> _Text excerpt_:

Housing bust and tariffs hitting highly leveraged economy

The spreading downturn in real estate is the typical and foreseeable mean reversion of the speculative mania that prevailed through the years of near-zero interest rates.

The condo market in two of Canada’s big cities has taken a major downturn. CBC’s Nisha Patel breaks down three reasons why condos aren’t selling in the middle of a housing crisis. Here is a direct video link.

Not just in Canada, and not just condos; home prices are falling in many US markets, too.

Housing supply is skyrocketing across Southwest states like Arizona, Nevada, Utah, and Colorado, suggesting that the 2025 housing market is amid a correction in these states. Here is a direct video link.

Builders now have more completed but unsold homes on lots than at any time since 2009. See, First-Time Home Buyers Are Struggling. That’s Bad News For Builders:

People buying their first homes in the existing market are about a decade older than historical norms, at 38 years of age, according to Jessica Lautz, deputy chief economist at the National Association of Realtors.

> _Source information_:
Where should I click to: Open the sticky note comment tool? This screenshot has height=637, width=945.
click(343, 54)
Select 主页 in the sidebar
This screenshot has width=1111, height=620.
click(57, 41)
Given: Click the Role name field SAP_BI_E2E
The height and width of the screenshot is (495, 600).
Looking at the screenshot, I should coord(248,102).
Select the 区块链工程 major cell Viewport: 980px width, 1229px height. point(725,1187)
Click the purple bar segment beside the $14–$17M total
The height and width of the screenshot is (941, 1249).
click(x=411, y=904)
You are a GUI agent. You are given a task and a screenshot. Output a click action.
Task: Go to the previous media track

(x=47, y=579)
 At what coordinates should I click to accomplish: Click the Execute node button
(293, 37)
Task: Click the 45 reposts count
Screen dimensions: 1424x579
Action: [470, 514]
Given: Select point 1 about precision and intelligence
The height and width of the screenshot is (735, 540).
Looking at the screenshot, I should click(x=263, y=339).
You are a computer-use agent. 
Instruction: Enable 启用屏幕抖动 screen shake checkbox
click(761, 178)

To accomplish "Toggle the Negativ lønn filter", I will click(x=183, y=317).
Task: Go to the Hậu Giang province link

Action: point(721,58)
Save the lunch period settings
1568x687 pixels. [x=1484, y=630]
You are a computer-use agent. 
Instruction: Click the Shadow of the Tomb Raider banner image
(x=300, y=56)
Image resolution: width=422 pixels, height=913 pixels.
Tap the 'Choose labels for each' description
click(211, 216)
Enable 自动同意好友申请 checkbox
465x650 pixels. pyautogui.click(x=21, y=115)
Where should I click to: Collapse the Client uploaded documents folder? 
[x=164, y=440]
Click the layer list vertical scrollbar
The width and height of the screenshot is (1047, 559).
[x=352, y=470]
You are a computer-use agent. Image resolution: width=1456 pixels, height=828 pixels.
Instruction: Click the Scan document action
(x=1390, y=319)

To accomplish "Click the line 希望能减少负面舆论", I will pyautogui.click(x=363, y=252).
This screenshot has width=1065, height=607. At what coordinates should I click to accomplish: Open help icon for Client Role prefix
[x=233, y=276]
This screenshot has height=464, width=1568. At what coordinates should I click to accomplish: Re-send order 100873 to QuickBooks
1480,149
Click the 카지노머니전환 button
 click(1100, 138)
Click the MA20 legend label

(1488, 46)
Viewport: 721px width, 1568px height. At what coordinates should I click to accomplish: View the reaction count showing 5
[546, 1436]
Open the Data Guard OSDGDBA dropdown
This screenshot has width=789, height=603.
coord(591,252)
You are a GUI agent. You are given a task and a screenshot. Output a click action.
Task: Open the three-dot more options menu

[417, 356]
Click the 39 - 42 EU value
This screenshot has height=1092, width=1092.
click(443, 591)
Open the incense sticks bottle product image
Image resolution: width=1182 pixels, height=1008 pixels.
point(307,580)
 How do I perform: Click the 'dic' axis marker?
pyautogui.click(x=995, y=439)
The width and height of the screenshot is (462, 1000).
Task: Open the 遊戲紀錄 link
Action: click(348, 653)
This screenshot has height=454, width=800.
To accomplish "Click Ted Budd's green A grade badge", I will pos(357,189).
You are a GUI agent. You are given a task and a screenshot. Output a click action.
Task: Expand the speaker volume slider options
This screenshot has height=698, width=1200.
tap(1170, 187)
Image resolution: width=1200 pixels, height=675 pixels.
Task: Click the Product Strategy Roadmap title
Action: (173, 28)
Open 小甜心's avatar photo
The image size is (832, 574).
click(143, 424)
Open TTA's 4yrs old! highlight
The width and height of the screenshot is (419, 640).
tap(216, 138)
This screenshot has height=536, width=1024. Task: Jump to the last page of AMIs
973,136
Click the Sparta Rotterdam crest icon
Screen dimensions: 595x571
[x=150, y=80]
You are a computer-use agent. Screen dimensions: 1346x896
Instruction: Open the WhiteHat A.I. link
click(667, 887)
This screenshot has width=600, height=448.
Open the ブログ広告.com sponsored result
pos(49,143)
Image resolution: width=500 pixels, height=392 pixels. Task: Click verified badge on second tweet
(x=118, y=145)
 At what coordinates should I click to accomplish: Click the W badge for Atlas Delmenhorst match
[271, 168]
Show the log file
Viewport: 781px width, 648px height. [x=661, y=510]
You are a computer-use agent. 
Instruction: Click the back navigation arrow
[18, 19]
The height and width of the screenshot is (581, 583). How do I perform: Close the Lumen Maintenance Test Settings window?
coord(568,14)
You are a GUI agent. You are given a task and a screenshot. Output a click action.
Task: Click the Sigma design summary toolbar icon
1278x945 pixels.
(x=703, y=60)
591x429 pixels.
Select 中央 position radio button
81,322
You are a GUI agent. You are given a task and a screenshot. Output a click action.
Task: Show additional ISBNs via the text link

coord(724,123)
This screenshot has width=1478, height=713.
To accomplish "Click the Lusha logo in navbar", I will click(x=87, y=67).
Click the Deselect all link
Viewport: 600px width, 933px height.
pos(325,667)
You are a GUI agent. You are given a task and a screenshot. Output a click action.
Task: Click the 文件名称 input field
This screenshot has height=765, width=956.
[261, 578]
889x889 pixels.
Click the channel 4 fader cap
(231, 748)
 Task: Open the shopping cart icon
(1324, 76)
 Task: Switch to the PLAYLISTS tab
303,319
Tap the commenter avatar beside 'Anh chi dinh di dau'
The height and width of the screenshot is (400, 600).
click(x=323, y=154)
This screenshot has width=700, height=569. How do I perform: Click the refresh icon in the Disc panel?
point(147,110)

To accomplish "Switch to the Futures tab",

> _Required work_:
(a) Which Southwest states does the housing text name as places where supply is skyrocketing?
(b) Using the housing text, explain why the spreading downturn in real estate is called foreseeable.
(c) In the housing text, take the part between "The condo market" and "Association of Realtors.", inclusive, and write it out again with "skyrocketing" swapped for "surging".

> _Answers in order_:
(a) Arizona, Nevada, Utah, Colorado

(b) The text calls the downturn the typical mean reversion of the speculative mania that prevailed through the years of near-zero interest rates. That makes it an expected correction of that earlier mania.

(c)
The condo market in two of Canada’s big cities has taken a major downturn. CBC’s Nisha Patel breaks down three reasons why condos aren’t selling in the middle of a housing crisis. Here is a direct video link.

Not just in Canada, and not just condos; home prices are falling in many US markets, too.

Housing supply is surging across Southwest states like Arizona, Nevada, Utah, and Colorado, suggesting that the 2025 housing market is amid a correction in these states. Here is a direct video link.

Builders now have more completed but unsold homes on lots than at any time since 2009. See, First-Time Home Buyers Are Struggling. That’s Bad News For Builders:

People buying their first homes in the existing market are about a decade older than historical norms, at 38 years of age, according to Jessica Lautz, deputy chief economist at the National Association of Realtors.